Review of Why We Fight

Why We Fight (1942)
8/10
Capra assembles powerful argument for getting involved.
8 December 2009
The first an probably the best of the US Government's Why We Fight Series due to its overview of Democracy's three enemies Nazi Germany, Fascist Italy and Imperial Japan as opposed to concentrating on one theatre of War in subsequent series entries. Hitler, Hirohito and Mussolini need little makeover to demonize as their words and actions vividly captured and powerfully edited show a world on the brink of annihilation as the three war machines ratchet things up in the thirties.

Judged in hindsight Prelude packs vast amounts of information in its engrossing less than an hour running time about threats to the American way, soberly and effectively narrated by Walter Huston. Filled with charts and graphs it divides the planet in two ( the world of light and the world of darkness) as the iconic symbols of the axis powers advance across territories in black, inter cutting documentary footage of atrocity.

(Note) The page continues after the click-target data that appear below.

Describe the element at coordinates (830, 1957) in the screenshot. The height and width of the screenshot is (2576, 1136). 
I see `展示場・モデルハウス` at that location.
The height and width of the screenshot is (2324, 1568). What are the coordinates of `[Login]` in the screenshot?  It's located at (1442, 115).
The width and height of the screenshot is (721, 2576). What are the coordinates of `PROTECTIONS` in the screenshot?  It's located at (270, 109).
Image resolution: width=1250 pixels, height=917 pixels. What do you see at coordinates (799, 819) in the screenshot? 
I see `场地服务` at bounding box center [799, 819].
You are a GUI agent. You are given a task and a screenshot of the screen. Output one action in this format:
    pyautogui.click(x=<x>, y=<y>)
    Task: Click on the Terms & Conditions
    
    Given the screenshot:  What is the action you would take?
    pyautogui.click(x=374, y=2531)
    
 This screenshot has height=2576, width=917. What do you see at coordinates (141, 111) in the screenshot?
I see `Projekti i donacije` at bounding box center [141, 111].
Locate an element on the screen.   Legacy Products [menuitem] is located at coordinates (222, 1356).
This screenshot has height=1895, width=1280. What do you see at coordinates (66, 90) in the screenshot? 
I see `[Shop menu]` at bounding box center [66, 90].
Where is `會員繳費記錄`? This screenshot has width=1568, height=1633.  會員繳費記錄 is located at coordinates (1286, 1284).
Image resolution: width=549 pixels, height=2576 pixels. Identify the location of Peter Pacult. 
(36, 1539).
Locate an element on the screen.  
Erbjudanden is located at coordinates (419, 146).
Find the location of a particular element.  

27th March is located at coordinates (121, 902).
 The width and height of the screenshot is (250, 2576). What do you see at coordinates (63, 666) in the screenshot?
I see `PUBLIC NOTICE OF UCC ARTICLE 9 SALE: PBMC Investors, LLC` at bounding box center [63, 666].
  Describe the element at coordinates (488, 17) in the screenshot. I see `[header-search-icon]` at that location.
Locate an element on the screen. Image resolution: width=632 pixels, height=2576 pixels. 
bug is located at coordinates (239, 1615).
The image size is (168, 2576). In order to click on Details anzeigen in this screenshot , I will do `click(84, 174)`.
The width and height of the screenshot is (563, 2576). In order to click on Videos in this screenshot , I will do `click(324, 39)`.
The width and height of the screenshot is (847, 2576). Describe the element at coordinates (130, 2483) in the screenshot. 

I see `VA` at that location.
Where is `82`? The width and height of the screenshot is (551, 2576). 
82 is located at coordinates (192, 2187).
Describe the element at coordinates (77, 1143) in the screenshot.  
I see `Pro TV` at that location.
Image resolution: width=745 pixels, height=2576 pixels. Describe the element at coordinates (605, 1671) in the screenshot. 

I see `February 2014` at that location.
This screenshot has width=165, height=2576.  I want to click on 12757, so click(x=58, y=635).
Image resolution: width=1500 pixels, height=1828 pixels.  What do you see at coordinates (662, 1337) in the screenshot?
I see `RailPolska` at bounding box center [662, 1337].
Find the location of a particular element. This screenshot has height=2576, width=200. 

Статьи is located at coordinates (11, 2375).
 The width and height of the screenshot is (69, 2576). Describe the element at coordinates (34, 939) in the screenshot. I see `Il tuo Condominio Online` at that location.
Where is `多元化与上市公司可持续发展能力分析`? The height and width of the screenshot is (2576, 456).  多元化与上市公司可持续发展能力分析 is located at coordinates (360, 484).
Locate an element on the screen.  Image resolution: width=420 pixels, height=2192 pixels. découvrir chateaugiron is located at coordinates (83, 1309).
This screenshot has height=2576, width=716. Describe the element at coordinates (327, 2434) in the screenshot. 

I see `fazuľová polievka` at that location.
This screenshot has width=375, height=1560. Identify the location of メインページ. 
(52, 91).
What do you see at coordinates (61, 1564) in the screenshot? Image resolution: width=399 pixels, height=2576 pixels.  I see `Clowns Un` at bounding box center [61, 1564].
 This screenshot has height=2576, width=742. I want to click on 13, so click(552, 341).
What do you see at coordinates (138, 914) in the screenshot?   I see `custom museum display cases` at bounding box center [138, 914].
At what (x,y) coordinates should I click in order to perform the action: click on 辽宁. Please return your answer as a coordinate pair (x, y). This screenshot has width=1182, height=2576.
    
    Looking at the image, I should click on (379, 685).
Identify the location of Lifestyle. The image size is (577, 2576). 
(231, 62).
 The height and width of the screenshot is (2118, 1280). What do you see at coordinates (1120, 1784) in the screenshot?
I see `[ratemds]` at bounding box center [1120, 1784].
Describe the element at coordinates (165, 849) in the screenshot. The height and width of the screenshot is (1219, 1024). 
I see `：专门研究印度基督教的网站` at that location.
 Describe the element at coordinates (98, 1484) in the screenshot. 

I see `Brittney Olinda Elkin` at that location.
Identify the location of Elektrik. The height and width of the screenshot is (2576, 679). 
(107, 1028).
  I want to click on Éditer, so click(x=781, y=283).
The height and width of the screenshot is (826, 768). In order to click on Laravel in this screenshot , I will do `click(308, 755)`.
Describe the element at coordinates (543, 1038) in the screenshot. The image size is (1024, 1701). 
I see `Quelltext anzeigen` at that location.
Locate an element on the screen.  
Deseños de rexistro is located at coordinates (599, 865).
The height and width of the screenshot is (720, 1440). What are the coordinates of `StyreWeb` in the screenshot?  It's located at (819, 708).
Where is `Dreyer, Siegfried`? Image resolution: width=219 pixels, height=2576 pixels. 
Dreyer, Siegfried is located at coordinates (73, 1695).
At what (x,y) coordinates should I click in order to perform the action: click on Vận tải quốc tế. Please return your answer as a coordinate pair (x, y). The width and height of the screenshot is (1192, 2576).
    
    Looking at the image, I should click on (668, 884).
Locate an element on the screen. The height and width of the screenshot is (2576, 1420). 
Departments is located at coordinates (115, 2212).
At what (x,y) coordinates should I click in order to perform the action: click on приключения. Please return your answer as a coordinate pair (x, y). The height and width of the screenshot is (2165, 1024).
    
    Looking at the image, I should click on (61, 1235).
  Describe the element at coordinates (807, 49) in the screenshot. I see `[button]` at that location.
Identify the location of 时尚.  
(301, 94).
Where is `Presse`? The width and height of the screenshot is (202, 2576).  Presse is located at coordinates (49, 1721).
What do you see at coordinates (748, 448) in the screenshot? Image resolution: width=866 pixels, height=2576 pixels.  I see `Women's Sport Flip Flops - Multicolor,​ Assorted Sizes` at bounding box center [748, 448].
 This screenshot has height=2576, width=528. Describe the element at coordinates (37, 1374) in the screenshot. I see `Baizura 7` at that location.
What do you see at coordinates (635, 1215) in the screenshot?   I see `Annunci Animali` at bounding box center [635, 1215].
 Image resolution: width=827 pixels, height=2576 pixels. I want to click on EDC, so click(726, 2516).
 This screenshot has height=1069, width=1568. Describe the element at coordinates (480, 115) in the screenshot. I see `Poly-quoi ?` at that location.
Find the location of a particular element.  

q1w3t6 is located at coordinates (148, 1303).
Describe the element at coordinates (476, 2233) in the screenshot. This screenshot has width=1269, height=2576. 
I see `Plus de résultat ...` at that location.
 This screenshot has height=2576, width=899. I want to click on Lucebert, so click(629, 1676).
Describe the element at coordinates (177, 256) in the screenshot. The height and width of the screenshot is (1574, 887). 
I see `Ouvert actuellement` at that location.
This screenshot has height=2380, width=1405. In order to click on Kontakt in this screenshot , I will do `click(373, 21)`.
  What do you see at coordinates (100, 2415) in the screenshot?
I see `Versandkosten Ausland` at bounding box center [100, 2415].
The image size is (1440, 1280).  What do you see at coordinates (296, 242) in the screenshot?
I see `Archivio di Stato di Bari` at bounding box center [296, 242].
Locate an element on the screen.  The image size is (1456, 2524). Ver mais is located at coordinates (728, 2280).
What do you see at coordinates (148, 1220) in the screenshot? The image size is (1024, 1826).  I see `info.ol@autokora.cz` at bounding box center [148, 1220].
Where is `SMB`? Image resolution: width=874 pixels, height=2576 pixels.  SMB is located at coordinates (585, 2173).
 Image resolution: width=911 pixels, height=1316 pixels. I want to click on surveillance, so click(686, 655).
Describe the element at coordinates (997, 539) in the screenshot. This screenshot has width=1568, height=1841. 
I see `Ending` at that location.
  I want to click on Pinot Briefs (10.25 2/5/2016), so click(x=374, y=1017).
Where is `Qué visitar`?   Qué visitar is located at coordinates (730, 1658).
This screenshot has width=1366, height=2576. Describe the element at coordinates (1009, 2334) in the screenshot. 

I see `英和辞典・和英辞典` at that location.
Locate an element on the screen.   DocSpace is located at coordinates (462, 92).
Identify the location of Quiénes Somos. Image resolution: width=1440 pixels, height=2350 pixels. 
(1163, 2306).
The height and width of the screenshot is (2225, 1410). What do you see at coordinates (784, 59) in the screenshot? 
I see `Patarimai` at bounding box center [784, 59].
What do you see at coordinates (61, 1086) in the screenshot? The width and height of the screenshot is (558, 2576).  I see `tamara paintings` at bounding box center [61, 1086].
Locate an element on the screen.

Over 60 years after it was made this documentary about world wide life and death struggle remains compelling viewing as the universe still wrestles with massive conflict today. I can only imagine the massive emotional weight this film must have had on an American film audience as the conflagration still raged in 1943. To sit in a darkened theater suddenly illuminated by blast and explosion viewing visions of civilian slaughter in city streets like ours must have shaken audiences to the core. Frank Capra made some classic films in his day but he never made more important ones than the Why We Fight series.